### Data for this exercise
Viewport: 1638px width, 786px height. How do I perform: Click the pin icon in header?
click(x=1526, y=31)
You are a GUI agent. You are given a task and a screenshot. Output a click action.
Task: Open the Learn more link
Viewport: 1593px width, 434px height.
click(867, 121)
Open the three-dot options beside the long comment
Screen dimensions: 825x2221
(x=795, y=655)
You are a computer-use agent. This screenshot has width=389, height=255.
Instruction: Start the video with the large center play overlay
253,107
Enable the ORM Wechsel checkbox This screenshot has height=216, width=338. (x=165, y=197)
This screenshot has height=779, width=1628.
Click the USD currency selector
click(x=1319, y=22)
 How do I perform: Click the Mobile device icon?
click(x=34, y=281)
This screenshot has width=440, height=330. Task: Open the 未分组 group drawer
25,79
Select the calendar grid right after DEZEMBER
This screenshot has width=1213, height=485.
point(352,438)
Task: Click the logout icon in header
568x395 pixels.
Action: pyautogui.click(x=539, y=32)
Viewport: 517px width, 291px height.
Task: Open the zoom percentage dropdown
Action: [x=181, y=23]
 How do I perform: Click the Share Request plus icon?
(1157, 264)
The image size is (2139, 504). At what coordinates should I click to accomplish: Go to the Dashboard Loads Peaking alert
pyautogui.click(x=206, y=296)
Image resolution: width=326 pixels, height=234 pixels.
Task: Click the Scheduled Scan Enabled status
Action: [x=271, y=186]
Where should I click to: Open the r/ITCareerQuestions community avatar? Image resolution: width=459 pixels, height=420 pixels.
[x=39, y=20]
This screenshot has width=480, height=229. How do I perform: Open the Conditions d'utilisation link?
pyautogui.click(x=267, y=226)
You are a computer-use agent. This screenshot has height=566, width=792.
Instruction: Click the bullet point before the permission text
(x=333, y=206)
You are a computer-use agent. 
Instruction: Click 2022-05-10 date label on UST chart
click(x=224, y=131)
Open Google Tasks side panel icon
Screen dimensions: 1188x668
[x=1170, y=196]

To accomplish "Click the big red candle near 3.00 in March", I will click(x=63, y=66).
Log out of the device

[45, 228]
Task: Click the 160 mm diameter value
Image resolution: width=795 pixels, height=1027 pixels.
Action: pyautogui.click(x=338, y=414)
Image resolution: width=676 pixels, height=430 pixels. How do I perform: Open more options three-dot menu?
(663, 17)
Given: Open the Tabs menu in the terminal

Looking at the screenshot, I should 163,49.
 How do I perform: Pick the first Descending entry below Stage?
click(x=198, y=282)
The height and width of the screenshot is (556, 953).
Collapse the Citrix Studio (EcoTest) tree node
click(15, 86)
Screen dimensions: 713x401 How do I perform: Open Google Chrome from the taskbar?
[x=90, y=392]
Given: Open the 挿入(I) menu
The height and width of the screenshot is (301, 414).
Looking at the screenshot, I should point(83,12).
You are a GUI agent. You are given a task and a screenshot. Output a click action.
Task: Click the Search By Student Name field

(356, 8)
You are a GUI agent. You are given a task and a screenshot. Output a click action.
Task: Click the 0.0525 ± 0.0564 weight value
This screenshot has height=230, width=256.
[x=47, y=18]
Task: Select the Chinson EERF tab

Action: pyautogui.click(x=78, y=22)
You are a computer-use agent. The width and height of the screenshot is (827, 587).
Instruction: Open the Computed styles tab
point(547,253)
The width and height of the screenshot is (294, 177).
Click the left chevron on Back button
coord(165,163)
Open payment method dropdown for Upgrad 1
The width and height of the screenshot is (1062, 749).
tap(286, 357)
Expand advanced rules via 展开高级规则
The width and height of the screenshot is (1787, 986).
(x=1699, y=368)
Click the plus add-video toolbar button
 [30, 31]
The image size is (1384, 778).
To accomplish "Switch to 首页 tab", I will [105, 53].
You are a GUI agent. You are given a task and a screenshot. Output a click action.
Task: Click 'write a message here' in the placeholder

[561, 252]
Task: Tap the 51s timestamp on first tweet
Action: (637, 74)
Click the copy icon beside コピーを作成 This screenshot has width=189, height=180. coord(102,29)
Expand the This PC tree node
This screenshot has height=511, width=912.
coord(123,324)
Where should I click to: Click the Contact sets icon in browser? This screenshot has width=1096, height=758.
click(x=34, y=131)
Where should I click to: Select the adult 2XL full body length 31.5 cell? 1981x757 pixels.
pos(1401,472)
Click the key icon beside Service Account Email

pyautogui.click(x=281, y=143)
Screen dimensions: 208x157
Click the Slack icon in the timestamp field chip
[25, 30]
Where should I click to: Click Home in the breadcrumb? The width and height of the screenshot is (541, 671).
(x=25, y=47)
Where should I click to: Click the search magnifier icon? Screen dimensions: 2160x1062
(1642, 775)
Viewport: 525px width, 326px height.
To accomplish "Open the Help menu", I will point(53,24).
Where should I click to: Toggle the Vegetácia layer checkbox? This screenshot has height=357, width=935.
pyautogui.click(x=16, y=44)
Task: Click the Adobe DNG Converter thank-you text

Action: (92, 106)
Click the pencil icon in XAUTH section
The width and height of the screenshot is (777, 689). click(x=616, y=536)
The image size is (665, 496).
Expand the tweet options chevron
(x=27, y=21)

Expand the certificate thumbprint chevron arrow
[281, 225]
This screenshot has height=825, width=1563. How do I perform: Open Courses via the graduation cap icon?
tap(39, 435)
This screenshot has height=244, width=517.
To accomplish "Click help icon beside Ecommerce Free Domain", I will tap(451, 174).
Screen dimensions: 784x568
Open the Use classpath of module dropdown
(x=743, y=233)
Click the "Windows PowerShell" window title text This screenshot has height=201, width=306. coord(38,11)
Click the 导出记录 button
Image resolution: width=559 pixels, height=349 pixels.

### Given request
Copy out the data lines between the line holding "This screenshot has height=825, width=1563." and the line holding "height=201, width=306. coord(38,11)", inclusive, without changing anything.

### Reply to the task
This screenshot has height=825, width=1563. How do I perform: Open Courses via the graduation cap icon?
tap(39, 435)
This screenshot has height=244, width=517.
To accomplish "Click help icon beside Ecommerce Free Domain", I will tap(451, 174).
Screen dimensions: 784x568
Open the Use classpath of module dropdown
(x=743, y=233)
Click the "Windows PowerShell" window title text This screenshot has height=201, width=306. coord(38,11)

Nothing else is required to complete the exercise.